Task inputs —

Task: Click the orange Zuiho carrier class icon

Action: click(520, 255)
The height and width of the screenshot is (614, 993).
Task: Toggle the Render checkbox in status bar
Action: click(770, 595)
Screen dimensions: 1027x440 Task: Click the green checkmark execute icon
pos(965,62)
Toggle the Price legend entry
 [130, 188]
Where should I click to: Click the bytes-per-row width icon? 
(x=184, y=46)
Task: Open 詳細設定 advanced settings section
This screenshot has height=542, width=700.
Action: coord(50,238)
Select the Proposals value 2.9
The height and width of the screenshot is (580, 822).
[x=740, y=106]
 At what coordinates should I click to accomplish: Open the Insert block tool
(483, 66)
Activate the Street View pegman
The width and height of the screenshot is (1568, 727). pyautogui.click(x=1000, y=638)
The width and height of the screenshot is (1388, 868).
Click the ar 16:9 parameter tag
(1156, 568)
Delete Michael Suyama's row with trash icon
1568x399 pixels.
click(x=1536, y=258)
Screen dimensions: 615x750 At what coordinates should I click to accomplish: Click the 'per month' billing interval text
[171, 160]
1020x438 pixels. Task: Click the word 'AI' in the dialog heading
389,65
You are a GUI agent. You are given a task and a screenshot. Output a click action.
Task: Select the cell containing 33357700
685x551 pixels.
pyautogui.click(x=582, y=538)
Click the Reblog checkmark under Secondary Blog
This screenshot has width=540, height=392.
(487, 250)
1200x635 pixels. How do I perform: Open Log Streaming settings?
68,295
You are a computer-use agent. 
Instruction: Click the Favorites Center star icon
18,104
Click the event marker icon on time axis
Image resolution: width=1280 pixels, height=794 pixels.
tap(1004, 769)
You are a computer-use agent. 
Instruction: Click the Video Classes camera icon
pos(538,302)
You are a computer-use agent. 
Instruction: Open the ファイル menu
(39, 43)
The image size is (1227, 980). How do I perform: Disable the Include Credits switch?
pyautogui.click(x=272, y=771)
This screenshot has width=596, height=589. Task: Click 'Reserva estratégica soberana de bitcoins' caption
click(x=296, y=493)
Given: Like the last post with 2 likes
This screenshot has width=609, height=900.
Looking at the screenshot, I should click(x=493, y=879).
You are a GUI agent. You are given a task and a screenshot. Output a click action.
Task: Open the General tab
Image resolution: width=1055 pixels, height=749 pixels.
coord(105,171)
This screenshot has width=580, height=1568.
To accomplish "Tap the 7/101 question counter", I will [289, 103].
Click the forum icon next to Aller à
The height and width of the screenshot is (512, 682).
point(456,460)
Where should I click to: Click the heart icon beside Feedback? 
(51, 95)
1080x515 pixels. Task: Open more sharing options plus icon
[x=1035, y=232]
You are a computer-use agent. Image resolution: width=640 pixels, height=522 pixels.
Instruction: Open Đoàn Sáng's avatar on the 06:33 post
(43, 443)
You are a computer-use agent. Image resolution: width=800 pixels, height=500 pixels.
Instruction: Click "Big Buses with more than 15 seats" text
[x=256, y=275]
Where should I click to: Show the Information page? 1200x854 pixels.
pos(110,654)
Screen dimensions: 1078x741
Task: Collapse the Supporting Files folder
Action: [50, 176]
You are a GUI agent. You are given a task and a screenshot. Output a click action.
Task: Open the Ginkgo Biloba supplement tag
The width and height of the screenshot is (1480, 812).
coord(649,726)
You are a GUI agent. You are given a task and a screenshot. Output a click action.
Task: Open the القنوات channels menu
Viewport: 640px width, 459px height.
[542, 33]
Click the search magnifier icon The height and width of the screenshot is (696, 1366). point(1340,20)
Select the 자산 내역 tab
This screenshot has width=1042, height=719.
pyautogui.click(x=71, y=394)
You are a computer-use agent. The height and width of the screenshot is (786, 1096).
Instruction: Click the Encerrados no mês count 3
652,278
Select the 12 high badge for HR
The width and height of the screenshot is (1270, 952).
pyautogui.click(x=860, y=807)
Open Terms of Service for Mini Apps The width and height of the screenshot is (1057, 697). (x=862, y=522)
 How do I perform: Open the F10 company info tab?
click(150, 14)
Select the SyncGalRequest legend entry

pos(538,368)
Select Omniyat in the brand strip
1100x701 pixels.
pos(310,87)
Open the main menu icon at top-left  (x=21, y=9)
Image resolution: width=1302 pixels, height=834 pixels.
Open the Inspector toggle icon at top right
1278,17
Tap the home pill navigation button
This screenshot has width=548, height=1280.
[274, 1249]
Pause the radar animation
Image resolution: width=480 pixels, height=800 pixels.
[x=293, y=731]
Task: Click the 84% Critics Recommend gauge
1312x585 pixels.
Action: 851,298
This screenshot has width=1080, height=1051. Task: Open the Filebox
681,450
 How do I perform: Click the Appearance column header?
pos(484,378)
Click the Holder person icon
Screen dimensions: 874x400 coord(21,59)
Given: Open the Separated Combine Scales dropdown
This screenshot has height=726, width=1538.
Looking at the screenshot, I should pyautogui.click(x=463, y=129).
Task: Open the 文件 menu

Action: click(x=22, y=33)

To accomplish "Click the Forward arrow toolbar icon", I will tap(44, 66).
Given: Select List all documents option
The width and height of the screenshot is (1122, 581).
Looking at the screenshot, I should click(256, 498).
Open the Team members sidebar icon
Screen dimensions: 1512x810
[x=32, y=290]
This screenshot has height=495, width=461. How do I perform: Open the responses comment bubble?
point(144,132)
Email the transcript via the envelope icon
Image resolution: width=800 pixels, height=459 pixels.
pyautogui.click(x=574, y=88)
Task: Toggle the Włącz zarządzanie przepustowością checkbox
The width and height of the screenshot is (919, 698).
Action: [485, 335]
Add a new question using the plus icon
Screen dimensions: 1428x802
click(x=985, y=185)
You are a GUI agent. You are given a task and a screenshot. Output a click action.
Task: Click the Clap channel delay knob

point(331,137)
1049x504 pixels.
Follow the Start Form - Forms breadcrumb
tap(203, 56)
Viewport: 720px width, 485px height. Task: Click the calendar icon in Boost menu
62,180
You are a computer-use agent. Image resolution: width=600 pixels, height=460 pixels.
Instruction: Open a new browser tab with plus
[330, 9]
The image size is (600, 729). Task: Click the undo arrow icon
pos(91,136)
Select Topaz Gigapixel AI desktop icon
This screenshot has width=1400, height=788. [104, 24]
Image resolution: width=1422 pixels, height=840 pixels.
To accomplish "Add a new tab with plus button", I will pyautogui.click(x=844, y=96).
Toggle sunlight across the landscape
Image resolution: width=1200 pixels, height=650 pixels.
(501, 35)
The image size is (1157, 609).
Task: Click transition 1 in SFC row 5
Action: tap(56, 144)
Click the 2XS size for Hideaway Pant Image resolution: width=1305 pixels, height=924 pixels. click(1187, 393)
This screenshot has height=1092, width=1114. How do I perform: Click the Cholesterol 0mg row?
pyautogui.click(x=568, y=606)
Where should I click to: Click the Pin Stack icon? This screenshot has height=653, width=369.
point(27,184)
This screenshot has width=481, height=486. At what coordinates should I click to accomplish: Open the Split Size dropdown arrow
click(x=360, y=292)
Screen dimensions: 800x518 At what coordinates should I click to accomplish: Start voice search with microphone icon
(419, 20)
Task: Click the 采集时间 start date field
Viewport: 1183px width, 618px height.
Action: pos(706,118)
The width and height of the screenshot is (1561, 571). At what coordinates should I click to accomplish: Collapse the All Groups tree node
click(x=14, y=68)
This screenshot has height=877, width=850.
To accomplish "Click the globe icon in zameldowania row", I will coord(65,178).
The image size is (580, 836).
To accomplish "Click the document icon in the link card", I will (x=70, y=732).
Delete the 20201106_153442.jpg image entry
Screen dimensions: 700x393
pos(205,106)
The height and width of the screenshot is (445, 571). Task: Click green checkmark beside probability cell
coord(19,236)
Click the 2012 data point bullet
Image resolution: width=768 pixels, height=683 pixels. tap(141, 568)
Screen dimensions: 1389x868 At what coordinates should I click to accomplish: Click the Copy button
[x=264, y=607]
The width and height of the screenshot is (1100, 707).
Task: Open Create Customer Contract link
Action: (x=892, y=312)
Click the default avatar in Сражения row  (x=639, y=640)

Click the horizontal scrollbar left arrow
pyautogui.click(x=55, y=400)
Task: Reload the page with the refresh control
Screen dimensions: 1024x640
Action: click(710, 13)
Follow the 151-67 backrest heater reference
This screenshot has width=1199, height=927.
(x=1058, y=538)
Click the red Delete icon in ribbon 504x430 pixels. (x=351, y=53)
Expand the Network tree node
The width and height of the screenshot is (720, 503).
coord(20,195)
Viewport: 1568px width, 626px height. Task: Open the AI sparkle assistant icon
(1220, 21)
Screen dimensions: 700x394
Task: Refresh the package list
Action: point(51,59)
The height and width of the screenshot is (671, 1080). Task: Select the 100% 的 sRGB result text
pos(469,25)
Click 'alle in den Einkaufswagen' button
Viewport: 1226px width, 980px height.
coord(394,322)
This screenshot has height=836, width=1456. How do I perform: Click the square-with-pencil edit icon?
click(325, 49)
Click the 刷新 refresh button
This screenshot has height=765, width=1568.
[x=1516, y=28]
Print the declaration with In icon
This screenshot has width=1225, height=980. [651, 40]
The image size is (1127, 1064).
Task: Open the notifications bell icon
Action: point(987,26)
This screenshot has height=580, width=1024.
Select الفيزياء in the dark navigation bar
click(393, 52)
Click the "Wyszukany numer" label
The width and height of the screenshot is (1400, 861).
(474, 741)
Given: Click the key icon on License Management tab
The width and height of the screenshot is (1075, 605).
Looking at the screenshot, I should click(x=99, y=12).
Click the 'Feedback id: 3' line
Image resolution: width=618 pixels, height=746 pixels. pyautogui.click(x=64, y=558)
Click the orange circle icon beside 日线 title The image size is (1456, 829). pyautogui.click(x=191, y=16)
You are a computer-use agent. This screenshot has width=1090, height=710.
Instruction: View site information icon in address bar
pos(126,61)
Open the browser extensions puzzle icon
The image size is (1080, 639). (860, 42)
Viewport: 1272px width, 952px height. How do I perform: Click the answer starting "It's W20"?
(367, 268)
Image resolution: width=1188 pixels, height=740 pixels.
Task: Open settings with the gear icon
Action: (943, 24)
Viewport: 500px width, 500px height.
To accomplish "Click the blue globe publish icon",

Problem description — Would you retype exactly the lines above, from the line with "Given: Like the last post with 2 likes" to the line with "Click the forum icon next to Aller à", with both end lines kept and nothing more?

Solution for this problem —
Given: Like the last post with 2 likes
This screenshot has width=609, height=900.
Looking at the screenshot, I should click(x=493, y=879).
You are a GUI agent. You are given a task and a screenshot. Output a click action.
Task: Open the General tab
Image resolution: width=1055 pixels, height=749 pixels.
coord(105,171)
This screenshot has width=580, height=1568.
To accomplish "Tap the 7/101 question counter", I will [289, 103].
Click the forum icon next to Aller à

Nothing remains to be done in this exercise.